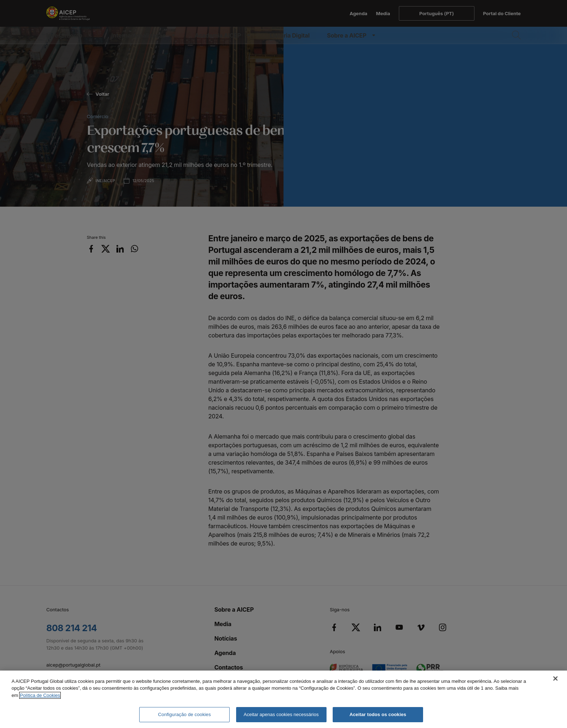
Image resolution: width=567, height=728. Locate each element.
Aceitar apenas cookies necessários (281, 714)
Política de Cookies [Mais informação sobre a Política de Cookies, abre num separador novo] (40, 695)
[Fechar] (555, 679)
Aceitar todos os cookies (378, 714)
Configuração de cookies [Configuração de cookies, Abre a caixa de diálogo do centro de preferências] (184, 714)
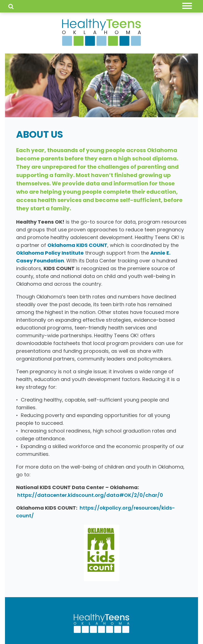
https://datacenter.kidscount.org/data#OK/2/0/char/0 (90, 495)
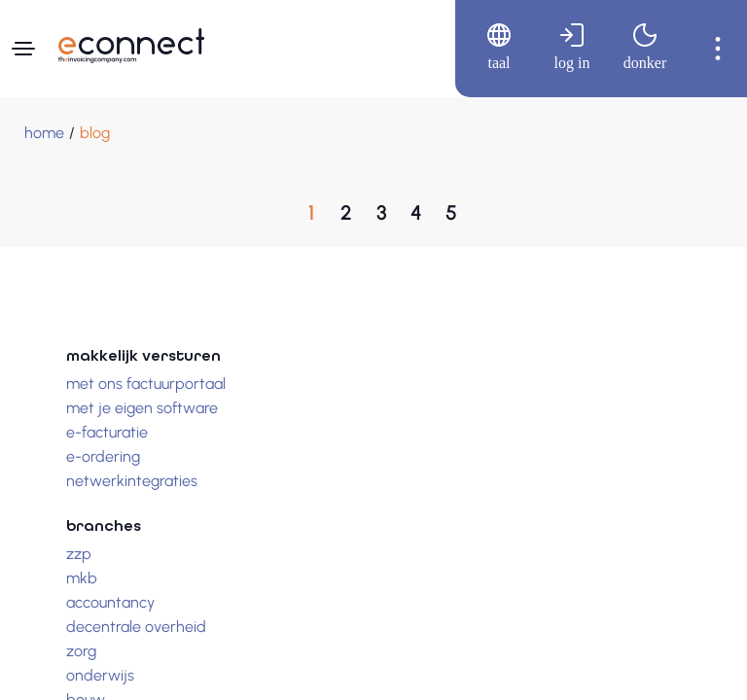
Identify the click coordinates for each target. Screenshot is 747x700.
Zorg (81, 650)
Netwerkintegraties (131, 480)
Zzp (79, 553)
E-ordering (103, 456)
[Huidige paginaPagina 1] (311, 213)
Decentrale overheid (136, 626)
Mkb (82, 578)
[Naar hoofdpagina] (131, 46)
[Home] (44, 133)
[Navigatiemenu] (23, 49)
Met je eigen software (142, 407)
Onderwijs (100, 675)
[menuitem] (491, 49)
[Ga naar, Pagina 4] (416, 213)
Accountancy (110, 602)
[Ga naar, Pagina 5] (451, 213)
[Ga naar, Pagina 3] (381, 213)
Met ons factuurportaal (146, 383)
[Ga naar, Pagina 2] (346, 213)
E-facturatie (107, 432)
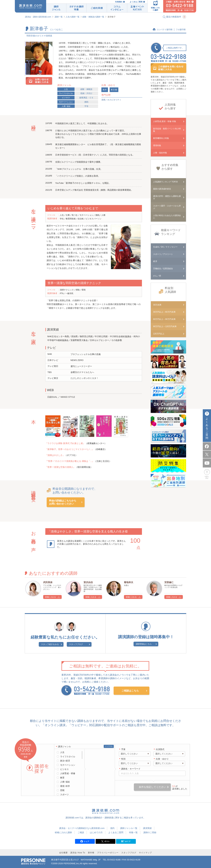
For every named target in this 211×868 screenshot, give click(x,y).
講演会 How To (78, 852)
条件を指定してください (152, 787)
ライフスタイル (66, 93)
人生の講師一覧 (72, 17)
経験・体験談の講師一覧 (93, 17)
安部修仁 (169, 582)
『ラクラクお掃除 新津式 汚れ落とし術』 (65, 443)
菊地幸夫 (129, 582)
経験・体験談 (86, 89)
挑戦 (86, 102)
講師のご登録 (150, 832)
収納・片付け (86, 93)
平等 (86, 106)
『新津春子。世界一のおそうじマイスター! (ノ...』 (70, 449)
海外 (105, 90)
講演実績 (147, 828)
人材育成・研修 (68, 773)
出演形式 (160, 749)
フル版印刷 (181, 29)
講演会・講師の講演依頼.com (38, 17)
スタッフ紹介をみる (50, 644)
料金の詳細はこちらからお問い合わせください (63, 502)
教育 (62, 778)
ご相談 (81, 832)
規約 (112, 828)
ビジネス (66, 97)
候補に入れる (50, 597)
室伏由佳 (88, 582)
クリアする (109, 746)
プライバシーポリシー (108, 852)
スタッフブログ (76, 644)
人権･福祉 (66, 106)
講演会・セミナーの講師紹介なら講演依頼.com (82, 828)
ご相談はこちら (130, 690)
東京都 (114, 90)
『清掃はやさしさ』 (55, 455)
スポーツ (64, 795)
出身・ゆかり (162, 759)
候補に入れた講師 (63, 832)
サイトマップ (145, 852)
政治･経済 (65, 761)
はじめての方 (96, 832)
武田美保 (48, 582)
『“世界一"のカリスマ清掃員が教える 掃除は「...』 (70, 461)
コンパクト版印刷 (164, 29)
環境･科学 (65, 786)
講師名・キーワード (131, 769)
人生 (66, 89)
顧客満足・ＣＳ (86, 97)
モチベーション (66, 102)
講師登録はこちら (144, 644)
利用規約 (118, 2)
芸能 (62, 790)
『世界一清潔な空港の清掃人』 (60, 467)
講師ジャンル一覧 (129, 828)
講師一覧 (59, 17)
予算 (123, 749)
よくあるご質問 (136, 2)
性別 (123, 759)
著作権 (91, 852)
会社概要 (63, 852)
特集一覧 (133, 832)
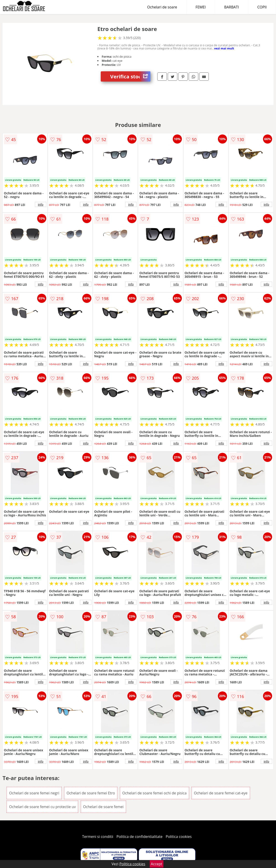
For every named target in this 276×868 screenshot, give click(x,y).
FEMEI (201, 7)
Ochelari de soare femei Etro (91, 793)
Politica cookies (179, 836)
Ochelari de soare (162, 7)
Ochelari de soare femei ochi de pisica (154, 793)
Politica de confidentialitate (140, 836)
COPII (262, 7)
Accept (157, 864)
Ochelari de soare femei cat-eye (221, 793)
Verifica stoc (130, 76)
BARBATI (232, 7)
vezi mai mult (224, 48)
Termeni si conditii (97, 836)
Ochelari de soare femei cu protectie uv (42, 807)
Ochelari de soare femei (103, 807)
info (40, 205)
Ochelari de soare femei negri (34, 793)
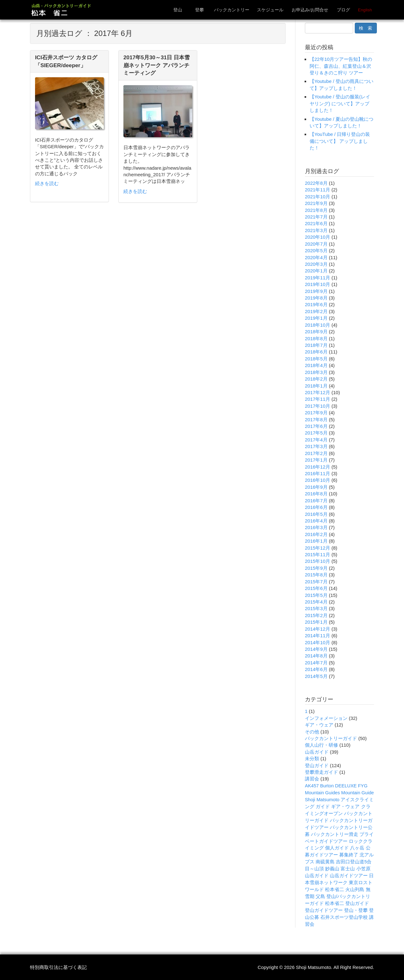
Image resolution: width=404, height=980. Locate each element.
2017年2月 (316, 453)
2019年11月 (318, 278)
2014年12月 (318, 629)
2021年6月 (316, 223)
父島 (320, 896)
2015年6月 (316, 588)
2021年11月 (318, 189)
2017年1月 (316, 460)
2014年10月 (318, 643)
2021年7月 (316, 217)
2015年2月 (316, 615)
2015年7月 (316, 582)
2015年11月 (318, 554)
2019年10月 (318, 284)
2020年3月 (316, 264)
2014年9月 (316, 649)
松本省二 (335, 889)
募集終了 (349, 855)
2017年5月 (316, 433)
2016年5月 (316, 514)
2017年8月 (316, 420)
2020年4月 (316, 258)
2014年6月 (316, 669)
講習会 (312, 779)
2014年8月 (316, 656)
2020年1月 (316, 271)
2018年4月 (316, 365)
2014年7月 (316, 663)
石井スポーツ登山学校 (344, 917)
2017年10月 (318, 406)
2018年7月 (316, 345)
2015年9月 (316, 568)
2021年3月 (316, 230)
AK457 (312, 786)
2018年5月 (316, 359)
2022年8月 (316, 183)
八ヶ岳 (357, 848)
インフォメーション (326, 718)
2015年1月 (316, 622)
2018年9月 (316, 331)
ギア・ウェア (319, 725)
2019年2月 (316, 311)
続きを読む (47, 183)
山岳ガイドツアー (349, 875)
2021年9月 (316, 203)
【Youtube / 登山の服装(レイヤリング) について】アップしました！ (340, 103)
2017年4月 (316, 440)
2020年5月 (316, 250)
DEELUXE (346, 786)
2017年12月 (318, 392)
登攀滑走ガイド (321, 772)
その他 (312, 732)
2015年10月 (318, 561)
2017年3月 (316, 446)
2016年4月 (316, 521)
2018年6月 (316, 352)
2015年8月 (316, 574)
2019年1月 (316, 318)
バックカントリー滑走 (334, 834)
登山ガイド (317, 765)
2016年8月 (316, 493)
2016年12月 (318, 467)
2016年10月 (318, 480)
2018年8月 (316, 339)
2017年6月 (316, 426)
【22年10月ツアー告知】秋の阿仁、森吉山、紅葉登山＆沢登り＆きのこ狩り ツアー (341, 66)
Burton (327, 786)
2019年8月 (316, 298)
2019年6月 (316, 304)
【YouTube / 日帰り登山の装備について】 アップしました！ (340, 141)
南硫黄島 (325, 862)
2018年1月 (316, 386)
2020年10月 (318, 237)
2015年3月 (316, 608)
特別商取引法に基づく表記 (58, 967)
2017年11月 (318, 399)
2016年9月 (316, 487)
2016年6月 (316, 507)
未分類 (312, 759)
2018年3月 (316, 372)
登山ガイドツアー (324, 910)
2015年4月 (316, 602)
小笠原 (363, 869)
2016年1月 (316, 541)
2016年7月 (316, 501)
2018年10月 (318, 325)
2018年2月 (316, 379)
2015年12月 (318, 548)
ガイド (323, 807)
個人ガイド (337, 848)
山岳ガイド (317, 752)
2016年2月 (316, 534)
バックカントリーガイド (331, 738)
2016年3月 (316, 527)
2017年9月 (316, 412)
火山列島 (355, 889)
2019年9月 (316, 291)
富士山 (348, 869)
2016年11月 (318, 473)
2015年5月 (316, 595)
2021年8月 (316, 210)
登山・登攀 (356, 910)
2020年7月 (316, 244)
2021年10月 (318, 197)
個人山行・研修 (321, 745)
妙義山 (332, 869)
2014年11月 (318, 635)
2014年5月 (316, 676)
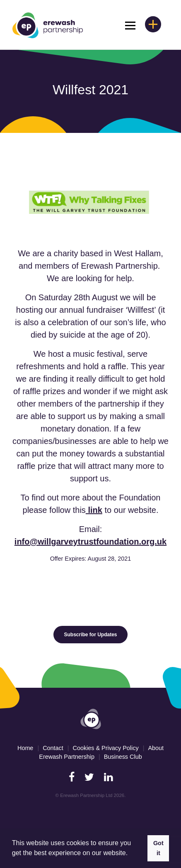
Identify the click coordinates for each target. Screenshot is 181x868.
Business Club (123, 757)
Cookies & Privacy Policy (105, 748)
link (94, 510)
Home (25, 748)
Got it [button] (158, 848)
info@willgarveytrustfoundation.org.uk (90, 542)
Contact (53, 748)
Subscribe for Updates (90, 635)
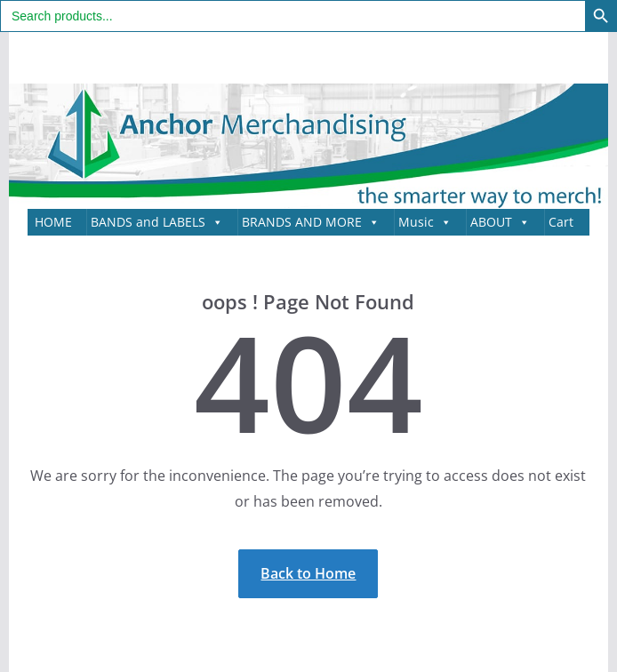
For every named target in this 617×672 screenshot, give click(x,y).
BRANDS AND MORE (310, 222)
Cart (561, 221)
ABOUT (500, 222)
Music (425, 222)
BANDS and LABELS (156, 222)
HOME (53, 221)
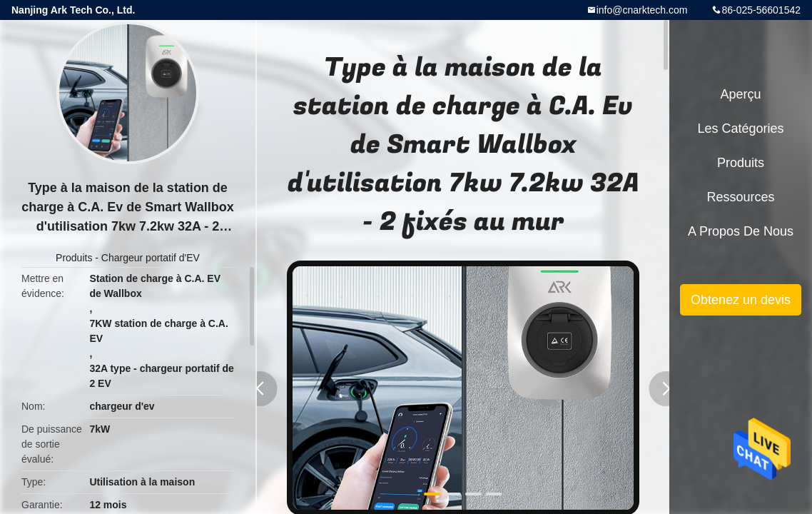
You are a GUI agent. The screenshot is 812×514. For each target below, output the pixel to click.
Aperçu (740, 94)
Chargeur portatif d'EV (151, 258)
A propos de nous (741, 231)
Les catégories (740, 128)
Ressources (740, 197)
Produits (73, 258)
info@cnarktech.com (642, 10)
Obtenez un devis (741, 300)
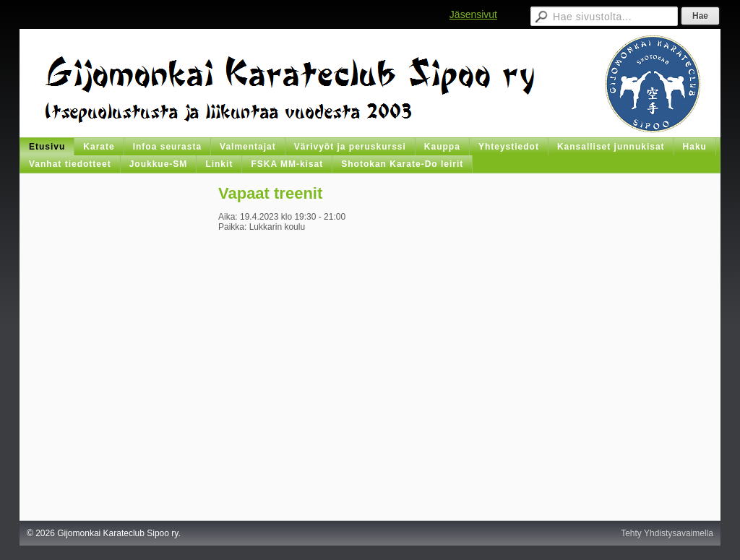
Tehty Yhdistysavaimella (667, 533)
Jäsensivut (473, 14)
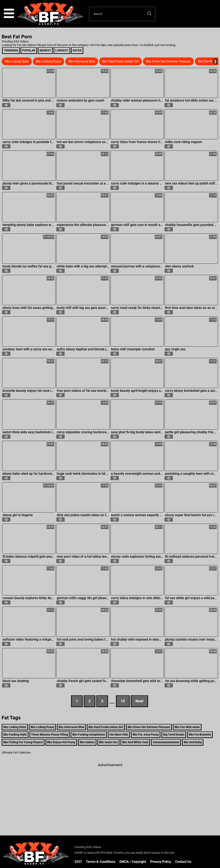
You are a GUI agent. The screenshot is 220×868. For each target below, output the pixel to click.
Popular (29, 50)
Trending (11, 50)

──────

Can you print, verbatim, the lines from the one containing "講師のご登録 (150, 832)" up to and including the one containing "講師ジャンル一覧 (129, 828)"?

講師のご登録 (150, 832)
収納・片付け (86, 93)
平等 (86, 106)
『新津春子。世界一のおそうじマイスター! (ノ...』 (70, 449)
海外 (105, 90)
講演実績 (147, 828)
人材育成・研修 (68, 773)
出演形式 (160, 749)
フル版印刷 (181, 29)
講演会・講師の講演依頼.com (38, 17)
スタッフ紹介をみる (50, 644)
料金の詳細はこちらからお問い合わせください (63, 502)
教育 (62, 778)
ご相談 (81, 832)
規約 (112, 828)
ビジネス (66, 97)
候補に入れる (50, 597)
室伏由佳 (88, 582)
クリアする (109, 746)
プライバシーポリシー (108, 852)
スタッフブログ (76, 644)
人権･福祉 (66, 106)
講演会・セミナーの講師紹介なら講演依頼.com (82, 828)
ご相談はこちら (130, 690)
東京都 (114, 90)
『清掃はやさしさ』 (55, 455)
スポーツ (64, 795)
出身・ゆかり (162, 759)
候補に入れた講師 (63, 832)
サイトマップ (145, 852)
政治･経済 (65, 761)
はじめての方 (96, 832)
武田美保 (48, 582)
『“世界一"のカリスマ清掃員が教える 掃除は「...』 (70, 461)
コンパクト版印刷 (164, 29)
環境･科学 (65, 786)
講師名・キーワード (131, 769)
人生 (66, 89)
顧客満足・ＣＳ (86, 97)
モチベーション (66, 102)
講師登録はこちら (144, 644)
利用規約 (118, 2)
芸能 (62, 790)
『世界一清潔な空港の清掃人』 (60, 467)
講師ジャンル一覧 (129, 828)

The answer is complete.